En su nota en Página 12 del 14 de mayo de 2020, Horacio
González nos dice:
Pero sería una irresponsabilidad más, no
saber que somos los mismos que hace millones de años teníamos “los útiles a la
mano”. Se medían los actos por la distancia a tiro de piedra. Claro que es
también el origen de la guerra. Hay que decirlo todo. Pero sabiendo de los
riesgos, deberíamos recuperar el sentido abierto, antropológico del arte
amoroso de la distancia.
Y quiero detenerme en la expresión arte amoroso de la distancia. Los kilómetros recorridos para
encontrarnos, o para ir juntos, o para volver a nuestras casas. Todos esos
trenes, colectivos, subterráneos y pesos invertidos para amar. Abrir la puerta
con una sonrisa, una mirada algo extasiada, alabar un corte de pelo o una
prenda. Todas esas charlas que sirvieron para acortar soledades.
Ahora, en esta mañana fría, caigo en la cuenta de que esa
distancia que regularmente tendía a acortarse y desaparecer, se ha hecho
impredecible, inconmensurable. ¿Qué distancia nos separa en este momento?
Dice también
González que distancia y tiempo son lo mismo, se consumen al unísono. Pero claro,
eso es en el supuesto de un viaje, y no cuando uno está quieto, en la misma
casa, recorriendo las mismas cuatro cuadras hasta el supermercado, cuando ir al
banco que queda a siete cuadras equivale a una excursión a los ranqueles.

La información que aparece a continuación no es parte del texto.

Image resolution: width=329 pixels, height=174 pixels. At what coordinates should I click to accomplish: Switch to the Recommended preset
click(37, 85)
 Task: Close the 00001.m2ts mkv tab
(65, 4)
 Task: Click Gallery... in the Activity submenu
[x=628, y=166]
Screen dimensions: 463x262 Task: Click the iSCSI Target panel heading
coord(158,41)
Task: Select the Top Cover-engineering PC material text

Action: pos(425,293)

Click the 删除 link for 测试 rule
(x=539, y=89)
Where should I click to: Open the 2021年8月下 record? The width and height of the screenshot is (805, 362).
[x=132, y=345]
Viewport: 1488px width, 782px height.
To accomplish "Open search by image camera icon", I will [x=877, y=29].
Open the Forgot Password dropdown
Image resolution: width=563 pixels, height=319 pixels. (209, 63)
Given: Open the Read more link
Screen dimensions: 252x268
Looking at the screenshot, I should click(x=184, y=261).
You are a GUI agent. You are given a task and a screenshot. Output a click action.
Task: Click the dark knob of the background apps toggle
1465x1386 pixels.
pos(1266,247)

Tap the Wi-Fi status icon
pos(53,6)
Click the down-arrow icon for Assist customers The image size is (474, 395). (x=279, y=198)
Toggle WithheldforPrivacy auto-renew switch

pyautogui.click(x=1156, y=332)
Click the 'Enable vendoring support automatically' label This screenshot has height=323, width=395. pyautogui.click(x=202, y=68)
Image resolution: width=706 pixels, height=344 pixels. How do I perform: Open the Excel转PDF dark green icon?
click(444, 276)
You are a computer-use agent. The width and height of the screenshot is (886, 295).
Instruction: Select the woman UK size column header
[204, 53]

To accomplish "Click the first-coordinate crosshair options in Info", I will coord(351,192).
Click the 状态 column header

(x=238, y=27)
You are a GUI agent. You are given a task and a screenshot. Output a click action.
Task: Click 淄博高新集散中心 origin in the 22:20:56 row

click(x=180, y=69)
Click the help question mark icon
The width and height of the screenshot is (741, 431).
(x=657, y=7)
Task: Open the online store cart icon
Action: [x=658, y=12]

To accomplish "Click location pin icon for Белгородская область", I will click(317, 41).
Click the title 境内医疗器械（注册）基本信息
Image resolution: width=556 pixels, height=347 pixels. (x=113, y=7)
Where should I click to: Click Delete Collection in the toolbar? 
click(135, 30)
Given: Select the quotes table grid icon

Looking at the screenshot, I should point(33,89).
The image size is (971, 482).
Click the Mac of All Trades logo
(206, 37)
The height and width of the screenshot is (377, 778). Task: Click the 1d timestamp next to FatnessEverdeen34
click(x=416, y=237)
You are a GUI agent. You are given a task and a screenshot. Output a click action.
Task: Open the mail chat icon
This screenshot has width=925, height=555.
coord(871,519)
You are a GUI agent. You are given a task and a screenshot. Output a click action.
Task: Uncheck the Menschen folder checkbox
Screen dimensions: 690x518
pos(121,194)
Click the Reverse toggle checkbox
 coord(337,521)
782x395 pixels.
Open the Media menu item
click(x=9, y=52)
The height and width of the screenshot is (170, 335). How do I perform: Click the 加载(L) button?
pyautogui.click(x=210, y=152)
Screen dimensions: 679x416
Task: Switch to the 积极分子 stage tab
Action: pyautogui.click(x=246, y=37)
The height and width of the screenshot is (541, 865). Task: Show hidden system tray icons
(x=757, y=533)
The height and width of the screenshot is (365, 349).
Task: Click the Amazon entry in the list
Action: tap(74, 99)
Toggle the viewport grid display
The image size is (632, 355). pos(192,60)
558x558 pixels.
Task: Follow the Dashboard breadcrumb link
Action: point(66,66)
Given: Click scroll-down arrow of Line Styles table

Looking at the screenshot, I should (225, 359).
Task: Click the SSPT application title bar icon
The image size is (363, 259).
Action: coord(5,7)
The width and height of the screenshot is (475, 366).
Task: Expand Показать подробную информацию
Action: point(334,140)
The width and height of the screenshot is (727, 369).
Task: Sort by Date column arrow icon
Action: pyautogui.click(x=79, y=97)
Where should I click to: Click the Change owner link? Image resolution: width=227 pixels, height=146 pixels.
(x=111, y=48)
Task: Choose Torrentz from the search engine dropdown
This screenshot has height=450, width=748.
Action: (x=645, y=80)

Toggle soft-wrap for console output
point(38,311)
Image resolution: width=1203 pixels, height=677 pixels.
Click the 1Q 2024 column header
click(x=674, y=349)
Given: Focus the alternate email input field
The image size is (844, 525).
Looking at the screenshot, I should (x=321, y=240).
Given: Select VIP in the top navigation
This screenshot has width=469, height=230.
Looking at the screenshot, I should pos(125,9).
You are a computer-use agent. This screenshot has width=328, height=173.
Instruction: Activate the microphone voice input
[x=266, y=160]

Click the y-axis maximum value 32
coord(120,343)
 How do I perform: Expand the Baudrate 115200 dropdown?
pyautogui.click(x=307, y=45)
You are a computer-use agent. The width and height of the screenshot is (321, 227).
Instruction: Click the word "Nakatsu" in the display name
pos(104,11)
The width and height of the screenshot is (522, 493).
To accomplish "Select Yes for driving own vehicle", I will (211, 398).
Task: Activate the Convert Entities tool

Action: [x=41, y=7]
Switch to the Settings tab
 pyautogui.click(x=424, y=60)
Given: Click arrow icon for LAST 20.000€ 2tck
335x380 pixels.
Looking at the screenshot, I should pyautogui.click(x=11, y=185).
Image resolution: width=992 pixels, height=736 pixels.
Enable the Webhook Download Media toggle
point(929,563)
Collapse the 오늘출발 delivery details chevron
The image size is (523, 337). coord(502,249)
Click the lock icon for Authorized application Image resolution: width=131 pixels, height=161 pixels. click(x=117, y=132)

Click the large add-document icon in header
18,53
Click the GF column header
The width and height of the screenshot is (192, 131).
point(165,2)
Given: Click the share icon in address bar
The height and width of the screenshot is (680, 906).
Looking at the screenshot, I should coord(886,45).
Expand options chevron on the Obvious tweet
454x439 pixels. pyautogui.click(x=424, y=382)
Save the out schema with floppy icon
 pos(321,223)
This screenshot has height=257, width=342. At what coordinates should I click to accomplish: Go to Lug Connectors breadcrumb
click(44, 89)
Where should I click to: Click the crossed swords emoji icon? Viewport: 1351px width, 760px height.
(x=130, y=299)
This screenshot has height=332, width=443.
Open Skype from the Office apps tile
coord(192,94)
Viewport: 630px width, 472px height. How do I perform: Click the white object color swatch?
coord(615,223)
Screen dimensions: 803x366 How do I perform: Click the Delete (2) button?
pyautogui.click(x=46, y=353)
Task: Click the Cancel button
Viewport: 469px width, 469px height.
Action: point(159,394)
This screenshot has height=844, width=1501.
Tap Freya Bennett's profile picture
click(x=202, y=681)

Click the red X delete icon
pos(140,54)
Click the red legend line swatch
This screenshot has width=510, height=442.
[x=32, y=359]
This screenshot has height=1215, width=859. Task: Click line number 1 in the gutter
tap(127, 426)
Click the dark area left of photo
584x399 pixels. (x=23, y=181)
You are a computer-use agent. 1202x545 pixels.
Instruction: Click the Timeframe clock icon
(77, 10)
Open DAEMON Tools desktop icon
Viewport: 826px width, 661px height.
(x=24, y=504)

A diferencia de Charly, no tengo living, de modo que voy a
la terraza. Allí puedo encontrar la luna, incluso en horas de la mañana, o
pequeñas ventanas que abren una rendija a las vidas cercanas que se desconocen.
¿Quién será esa mujer que se sienta detrás del vidrio en su sillón y mira largo
rato hacia la calle? Y entonces el viento, el frío, un estornudo y vuelta a la
cama. A saber que no sé qué distancia nos separa ahora, qué colectivos o trenes
hay que tomar, ni cuánto tiempo llevará encontrarnos con una sonrisa al abrir
la puerta, aL perdernos en un abrazo.